This CD is a treat for lovers of English music and English folk song in particular. A Cotswold Romance is a concert version by Maurice Jacobson of Vaughan Williams’ robust ballad-opera, Hugh the Drover, written in the era before World War One and later refashioned as a cantata in 1951 using the opera as its prime source. The open-hearted, full fresh air composer is in fine form here; the music is very attractive and performed in great style by the assembled forces. It is led by the late Richard Hickox, whose work in rescuing forgotten English music is his legacy.

This sweet rural fantasy is about a time when a young man could risk all to get the girl he loves and finally, after various tribulations, the happy couple sets off on the road to a new life, under the open sky. In today’s more cynical times, we can only look upon such idealistic foolishness with wry amusement and affection. As operas go (and the composer’s very fine Sir John in Love is similar) it inhabits a very different world to the more heady European styles, opting not for gripping drama but for more serene stories of village life with distinctive English charm.
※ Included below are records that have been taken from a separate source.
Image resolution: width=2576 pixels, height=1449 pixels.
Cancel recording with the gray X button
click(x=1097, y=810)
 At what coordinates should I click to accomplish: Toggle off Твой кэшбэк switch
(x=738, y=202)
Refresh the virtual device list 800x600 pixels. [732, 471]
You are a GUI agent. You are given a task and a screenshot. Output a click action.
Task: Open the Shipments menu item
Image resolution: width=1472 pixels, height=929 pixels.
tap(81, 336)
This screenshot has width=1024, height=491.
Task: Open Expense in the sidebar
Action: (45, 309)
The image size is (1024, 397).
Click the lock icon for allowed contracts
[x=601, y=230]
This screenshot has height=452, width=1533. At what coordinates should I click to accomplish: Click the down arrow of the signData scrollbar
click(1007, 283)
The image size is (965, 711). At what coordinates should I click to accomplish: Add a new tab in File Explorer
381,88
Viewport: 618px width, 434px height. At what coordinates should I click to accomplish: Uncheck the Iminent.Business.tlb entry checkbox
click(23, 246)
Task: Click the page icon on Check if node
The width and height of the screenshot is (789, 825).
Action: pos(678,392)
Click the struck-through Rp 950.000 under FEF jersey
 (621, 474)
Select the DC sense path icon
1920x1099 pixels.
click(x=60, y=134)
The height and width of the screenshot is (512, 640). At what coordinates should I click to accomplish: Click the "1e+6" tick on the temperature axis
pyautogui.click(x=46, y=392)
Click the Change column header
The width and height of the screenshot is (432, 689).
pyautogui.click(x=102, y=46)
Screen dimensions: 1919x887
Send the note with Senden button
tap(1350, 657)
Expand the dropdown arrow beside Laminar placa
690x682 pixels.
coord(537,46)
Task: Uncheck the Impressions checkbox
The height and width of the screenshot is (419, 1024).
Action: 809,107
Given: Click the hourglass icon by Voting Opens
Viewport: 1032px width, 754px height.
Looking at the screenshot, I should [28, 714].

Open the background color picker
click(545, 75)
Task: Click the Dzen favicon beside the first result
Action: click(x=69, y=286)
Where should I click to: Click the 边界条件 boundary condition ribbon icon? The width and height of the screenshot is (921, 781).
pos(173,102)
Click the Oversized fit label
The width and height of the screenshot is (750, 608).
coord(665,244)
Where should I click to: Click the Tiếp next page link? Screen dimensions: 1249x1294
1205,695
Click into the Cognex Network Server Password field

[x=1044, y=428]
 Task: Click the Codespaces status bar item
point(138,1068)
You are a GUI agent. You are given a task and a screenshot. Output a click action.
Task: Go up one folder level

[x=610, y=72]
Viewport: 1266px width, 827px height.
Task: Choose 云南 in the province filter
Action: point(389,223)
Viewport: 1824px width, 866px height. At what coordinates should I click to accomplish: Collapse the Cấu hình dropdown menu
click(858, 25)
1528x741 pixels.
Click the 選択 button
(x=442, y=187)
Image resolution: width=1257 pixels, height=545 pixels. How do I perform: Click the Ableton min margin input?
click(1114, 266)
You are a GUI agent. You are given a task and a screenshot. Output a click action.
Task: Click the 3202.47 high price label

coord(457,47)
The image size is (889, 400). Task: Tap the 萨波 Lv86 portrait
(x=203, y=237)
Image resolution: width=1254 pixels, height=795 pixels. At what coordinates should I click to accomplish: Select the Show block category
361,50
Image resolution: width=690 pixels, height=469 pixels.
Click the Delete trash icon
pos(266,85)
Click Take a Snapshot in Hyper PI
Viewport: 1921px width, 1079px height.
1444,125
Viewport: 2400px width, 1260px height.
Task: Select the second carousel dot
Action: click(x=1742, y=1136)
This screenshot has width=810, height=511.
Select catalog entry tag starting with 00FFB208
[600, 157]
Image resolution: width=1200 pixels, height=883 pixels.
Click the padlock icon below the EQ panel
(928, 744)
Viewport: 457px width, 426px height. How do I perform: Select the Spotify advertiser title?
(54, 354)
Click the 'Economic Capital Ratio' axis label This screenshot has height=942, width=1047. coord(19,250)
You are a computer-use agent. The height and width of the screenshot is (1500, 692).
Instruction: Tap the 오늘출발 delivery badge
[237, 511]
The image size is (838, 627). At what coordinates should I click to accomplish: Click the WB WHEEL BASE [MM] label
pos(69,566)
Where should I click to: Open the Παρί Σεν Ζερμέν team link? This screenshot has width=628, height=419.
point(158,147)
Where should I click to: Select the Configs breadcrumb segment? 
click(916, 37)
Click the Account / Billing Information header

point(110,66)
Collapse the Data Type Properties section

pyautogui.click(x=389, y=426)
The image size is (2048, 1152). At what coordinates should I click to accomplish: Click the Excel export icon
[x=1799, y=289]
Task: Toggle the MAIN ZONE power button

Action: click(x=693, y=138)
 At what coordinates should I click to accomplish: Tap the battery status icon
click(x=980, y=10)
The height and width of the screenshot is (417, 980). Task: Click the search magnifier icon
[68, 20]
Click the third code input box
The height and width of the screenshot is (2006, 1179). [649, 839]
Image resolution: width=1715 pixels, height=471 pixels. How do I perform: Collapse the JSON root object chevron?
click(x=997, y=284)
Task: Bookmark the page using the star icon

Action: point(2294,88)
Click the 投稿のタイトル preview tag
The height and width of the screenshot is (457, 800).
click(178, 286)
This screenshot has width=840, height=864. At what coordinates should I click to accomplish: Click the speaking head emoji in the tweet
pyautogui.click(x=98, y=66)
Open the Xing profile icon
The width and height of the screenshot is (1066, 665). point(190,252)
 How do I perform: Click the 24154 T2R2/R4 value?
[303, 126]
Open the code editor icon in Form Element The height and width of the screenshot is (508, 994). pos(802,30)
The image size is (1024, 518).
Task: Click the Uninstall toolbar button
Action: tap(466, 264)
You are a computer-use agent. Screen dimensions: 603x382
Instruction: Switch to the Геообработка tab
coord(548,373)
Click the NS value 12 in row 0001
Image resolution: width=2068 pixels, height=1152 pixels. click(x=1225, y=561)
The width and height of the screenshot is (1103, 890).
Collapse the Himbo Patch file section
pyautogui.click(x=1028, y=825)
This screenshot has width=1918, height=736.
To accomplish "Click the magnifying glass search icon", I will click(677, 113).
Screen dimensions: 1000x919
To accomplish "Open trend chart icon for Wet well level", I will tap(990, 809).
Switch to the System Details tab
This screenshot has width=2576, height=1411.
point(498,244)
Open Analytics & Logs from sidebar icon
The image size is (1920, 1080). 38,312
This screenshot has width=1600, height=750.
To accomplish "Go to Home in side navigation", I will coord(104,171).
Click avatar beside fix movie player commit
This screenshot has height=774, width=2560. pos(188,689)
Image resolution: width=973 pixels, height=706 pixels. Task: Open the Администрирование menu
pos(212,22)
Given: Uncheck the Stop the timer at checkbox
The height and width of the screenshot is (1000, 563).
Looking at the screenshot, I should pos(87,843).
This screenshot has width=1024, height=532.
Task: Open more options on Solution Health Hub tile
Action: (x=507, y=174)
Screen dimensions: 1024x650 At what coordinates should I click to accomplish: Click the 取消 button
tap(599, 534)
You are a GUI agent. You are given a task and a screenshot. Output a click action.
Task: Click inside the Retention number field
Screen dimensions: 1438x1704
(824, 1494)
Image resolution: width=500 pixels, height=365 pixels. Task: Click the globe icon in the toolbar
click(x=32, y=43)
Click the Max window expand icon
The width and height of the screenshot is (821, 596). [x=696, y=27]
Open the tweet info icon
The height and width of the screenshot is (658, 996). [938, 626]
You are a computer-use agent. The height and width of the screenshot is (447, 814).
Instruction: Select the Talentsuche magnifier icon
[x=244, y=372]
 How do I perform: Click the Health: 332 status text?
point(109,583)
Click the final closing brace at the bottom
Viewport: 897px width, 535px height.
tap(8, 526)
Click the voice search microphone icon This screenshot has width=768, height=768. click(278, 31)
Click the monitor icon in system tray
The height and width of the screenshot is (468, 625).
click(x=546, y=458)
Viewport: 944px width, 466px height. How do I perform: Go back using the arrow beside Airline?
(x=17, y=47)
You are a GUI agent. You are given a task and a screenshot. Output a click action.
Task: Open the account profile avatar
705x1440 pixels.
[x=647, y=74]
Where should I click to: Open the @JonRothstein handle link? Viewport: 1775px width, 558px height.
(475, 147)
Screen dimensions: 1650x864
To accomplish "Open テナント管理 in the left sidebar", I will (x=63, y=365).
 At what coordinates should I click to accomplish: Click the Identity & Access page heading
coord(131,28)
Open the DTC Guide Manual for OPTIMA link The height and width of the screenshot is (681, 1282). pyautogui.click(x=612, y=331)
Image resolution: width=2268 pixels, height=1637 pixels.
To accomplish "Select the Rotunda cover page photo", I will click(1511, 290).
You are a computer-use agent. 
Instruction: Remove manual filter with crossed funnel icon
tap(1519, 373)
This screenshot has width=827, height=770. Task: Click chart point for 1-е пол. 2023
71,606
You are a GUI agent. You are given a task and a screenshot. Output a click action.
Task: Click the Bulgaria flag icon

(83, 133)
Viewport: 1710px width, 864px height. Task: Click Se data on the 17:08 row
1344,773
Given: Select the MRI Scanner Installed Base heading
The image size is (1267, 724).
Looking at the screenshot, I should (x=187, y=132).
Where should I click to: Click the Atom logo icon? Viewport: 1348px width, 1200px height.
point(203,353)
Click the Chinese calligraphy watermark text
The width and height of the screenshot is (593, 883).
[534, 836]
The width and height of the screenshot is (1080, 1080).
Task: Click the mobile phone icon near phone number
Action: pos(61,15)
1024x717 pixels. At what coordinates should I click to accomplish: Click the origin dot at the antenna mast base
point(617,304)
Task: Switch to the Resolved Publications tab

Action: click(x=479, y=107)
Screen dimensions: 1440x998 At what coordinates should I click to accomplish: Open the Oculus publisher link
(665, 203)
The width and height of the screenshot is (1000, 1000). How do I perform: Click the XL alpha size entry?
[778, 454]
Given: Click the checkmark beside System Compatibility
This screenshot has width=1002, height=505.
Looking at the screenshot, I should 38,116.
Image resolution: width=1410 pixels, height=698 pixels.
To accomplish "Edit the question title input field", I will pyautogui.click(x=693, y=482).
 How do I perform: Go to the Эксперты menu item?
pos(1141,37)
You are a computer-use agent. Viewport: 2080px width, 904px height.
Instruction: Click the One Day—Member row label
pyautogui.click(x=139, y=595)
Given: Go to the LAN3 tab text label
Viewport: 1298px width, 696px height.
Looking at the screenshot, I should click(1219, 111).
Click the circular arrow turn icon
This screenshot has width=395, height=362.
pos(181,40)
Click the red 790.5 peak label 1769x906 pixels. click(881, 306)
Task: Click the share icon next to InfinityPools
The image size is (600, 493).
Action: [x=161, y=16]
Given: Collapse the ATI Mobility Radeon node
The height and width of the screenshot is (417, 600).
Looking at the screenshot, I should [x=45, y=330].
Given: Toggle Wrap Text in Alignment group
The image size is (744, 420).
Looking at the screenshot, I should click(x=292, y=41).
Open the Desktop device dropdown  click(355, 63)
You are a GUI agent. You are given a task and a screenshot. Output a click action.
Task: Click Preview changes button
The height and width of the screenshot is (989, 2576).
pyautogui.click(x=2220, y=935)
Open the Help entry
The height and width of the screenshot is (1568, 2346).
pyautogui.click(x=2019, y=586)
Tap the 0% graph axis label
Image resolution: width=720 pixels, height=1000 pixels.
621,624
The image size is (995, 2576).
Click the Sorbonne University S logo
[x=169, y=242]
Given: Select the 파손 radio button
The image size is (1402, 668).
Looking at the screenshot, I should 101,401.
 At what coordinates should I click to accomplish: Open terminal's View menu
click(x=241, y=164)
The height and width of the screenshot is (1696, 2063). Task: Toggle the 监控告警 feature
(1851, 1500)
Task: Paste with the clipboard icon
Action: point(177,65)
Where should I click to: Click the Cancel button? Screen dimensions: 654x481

Around the same time of A Cotswold Romance, the composer was invited to write incidental music for several plays being performed at Stratford. After those successes he scored music for Maeterlinck’s play The Death of Tintagiles, a dark story of a boy’s struggle for survival within a gloomy castle. Mist and stillness surround this castle and the composer uses his full “Norfolk Broads” style to represent it. The play failed and the music was largely forgotten, until now.